What would be the best way to have fallback values in react, so for example if the .env variable is not available or the windows variable, could I make it fallback to the default URL?
for example:
const url = `${process.env.REACT_APP_URL}` ?? `${window._env_.REACT_APP_URL}` ?? 'https://xxxxx';
So for example if none of the first two are available then it will use the last hardcoded URL?
Is that correct or is there a better way to do it?

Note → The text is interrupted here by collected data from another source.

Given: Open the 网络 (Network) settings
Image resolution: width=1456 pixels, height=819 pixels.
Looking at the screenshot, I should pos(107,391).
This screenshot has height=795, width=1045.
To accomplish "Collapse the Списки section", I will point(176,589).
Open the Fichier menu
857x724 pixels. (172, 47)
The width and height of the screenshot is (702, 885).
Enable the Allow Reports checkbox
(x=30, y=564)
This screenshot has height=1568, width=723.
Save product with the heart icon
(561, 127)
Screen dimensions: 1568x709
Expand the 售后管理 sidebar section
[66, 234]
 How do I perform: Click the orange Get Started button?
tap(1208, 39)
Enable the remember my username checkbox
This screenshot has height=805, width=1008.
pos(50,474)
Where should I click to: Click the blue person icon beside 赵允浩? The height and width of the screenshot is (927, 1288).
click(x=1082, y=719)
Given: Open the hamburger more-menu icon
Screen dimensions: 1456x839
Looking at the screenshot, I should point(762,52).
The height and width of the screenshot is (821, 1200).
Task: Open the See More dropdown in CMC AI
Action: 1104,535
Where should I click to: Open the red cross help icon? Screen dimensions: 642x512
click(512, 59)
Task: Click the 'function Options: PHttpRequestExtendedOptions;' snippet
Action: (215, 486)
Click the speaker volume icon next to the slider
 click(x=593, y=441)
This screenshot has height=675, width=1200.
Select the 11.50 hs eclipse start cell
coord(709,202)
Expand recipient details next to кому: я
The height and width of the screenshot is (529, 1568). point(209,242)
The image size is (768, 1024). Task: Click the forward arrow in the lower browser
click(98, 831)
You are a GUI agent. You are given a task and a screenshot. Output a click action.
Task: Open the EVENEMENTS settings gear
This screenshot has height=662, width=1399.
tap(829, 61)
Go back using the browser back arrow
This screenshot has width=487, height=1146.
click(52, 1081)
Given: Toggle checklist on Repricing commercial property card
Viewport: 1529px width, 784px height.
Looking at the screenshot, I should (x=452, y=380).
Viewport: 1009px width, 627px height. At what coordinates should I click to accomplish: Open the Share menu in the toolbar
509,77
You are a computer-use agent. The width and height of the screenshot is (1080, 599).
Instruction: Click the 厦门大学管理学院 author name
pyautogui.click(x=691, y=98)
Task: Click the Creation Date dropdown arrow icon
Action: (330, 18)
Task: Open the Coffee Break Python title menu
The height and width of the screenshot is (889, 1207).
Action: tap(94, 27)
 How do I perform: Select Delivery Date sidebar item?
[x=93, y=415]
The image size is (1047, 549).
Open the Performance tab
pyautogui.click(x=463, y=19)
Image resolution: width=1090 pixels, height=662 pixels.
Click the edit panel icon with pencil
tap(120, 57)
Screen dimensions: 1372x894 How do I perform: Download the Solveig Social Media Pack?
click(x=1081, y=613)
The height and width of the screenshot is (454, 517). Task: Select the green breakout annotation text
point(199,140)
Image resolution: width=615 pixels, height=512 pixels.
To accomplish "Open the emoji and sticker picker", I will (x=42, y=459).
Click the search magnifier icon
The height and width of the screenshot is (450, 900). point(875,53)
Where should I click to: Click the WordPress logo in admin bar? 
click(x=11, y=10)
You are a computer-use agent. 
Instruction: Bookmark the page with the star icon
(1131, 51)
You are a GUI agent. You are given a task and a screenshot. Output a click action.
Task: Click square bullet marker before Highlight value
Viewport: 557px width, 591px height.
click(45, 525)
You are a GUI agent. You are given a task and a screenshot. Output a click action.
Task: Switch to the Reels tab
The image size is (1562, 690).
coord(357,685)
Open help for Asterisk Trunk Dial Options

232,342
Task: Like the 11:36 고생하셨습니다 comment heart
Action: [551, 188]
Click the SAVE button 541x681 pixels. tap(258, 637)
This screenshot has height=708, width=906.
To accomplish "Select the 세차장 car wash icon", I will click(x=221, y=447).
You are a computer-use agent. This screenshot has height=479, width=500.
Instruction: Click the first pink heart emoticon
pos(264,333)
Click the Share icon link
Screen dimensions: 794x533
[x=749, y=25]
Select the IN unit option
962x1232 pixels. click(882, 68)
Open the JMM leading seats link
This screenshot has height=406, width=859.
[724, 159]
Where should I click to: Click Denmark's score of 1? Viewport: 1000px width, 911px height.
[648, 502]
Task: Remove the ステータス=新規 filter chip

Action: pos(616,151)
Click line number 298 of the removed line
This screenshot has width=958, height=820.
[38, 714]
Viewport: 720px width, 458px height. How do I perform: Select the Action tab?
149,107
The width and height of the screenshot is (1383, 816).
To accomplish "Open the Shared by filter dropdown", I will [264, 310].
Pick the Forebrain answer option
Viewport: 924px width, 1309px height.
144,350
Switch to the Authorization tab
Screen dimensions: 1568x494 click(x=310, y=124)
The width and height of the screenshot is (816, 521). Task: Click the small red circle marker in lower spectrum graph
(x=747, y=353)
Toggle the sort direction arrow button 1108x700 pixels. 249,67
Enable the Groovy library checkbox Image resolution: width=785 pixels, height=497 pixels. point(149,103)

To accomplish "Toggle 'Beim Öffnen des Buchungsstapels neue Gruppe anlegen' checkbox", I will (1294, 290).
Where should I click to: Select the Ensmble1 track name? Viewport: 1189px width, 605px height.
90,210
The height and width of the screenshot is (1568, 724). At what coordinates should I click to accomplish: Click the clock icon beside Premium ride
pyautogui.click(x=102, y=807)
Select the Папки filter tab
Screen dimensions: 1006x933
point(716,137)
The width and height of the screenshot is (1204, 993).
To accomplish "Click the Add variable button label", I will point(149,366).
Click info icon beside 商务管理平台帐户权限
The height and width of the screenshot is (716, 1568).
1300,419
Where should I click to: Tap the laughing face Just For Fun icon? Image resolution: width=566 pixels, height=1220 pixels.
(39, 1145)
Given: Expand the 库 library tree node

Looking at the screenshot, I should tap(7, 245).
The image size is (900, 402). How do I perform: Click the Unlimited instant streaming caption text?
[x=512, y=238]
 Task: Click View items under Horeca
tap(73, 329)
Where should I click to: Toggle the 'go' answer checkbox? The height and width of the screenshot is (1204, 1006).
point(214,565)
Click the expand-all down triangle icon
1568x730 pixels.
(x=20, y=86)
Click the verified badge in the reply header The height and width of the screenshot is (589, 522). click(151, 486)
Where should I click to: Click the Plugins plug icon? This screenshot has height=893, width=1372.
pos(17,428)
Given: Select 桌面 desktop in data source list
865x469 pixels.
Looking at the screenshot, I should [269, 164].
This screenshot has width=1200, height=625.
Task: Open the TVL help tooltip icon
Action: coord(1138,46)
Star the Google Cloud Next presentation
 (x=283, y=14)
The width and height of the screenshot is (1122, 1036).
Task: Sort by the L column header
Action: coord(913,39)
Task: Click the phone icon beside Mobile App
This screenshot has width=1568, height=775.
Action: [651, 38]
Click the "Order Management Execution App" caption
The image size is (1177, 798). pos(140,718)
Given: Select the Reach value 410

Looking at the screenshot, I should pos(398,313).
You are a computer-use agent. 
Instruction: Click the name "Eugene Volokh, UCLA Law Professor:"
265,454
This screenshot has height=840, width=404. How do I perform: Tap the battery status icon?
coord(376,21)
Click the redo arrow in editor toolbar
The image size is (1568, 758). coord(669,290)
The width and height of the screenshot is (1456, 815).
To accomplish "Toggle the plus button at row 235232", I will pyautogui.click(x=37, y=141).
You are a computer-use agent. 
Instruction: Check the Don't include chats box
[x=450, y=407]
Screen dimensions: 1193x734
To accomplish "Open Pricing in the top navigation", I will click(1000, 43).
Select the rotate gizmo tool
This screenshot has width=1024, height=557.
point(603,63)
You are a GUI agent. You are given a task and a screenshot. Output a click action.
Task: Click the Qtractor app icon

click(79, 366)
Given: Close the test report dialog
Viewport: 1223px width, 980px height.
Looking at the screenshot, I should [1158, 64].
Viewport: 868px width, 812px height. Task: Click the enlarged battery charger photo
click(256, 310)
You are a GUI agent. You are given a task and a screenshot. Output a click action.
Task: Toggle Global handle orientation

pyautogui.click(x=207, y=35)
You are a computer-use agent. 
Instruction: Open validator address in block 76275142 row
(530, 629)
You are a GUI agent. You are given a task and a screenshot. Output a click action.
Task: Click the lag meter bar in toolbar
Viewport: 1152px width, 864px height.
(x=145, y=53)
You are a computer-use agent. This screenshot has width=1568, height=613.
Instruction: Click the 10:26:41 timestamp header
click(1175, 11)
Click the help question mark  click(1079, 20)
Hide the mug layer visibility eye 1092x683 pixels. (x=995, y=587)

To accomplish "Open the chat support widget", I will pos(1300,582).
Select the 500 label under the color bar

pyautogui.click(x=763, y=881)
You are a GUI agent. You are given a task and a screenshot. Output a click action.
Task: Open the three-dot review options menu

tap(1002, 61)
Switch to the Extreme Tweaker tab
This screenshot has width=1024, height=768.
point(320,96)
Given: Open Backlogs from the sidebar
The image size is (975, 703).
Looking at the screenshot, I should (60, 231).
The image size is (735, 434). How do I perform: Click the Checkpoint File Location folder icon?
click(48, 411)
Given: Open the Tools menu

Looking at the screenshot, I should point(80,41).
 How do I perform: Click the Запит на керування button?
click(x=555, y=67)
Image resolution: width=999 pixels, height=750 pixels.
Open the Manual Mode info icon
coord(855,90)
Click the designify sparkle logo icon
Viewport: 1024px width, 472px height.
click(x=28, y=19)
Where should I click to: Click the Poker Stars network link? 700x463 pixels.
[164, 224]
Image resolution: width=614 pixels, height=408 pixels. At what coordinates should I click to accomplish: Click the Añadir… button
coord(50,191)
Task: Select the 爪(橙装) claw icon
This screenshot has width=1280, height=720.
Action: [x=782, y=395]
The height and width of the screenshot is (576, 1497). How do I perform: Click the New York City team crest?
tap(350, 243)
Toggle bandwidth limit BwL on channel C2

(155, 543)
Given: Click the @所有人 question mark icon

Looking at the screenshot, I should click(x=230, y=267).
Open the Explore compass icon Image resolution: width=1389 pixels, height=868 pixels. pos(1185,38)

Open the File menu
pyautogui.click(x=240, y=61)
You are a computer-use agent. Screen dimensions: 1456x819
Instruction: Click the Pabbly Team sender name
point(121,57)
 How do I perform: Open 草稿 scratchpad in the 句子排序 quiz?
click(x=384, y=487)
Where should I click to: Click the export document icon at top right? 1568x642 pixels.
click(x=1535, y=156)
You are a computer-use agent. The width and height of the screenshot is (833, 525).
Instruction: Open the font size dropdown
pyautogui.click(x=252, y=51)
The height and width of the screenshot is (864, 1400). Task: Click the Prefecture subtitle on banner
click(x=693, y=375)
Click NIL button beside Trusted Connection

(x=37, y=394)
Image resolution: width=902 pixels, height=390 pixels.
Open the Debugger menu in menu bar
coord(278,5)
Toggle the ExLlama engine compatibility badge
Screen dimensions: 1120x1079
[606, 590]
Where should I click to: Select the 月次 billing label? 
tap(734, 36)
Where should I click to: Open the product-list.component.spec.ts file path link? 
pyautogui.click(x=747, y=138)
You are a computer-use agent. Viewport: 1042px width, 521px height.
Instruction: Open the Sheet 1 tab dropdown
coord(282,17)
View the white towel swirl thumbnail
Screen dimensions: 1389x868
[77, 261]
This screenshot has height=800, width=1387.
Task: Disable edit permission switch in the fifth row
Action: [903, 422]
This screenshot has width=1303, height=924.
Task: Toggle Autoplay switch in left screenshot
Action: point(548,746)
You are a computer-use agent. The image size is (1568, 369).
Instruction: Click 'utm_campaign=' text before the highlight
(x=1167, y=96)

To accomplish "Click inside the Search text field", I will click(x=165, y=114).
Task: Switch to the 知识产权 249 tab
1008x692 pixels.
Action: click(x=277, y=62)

CodePudding user response:
I think a good way is to create a config file and put your default values in it.
Config.js
export const Config = {
REACT_APP_URL: 'something
}
And take the same values from it if they don't exist in env.
Usage:
const url = process.env.REACT_APP_URL || Config.REACT_APP_URL
CodePudding user response:
If you get rid of the ${}
it should work:
const url = process.env.REACT_APP_URL ?? window._env_.REACT_APP_URL ?? 'https://xxxxx';
CodePudding user response:
I'd propose you have a config file and import it whenever you want to use variables in it. I'm not sure it's the best solution but it's following Single Source of Truth principle and you can have all fallback values in there. For example
export default AppConfigs = {
REACT_APP_URL: process.env.REACT_APP_URL || window._env_.REACT_APP_URL || 'https://xxxxx';
}
And in other files, you just simply import it
import AppConfigs from './AppConfigs'
const url = AppConfigs.REACT_APP_URL
CommonJS
const AppConfigs = require('./AppConfigs')
const url = AppConfigs.REACT_APP_URL
In this way, you can control all your configs in one place and help you manage your configs easier. Beyond that, it's really useful in unit tests' implementation, once you only need to mock all configs in a single file.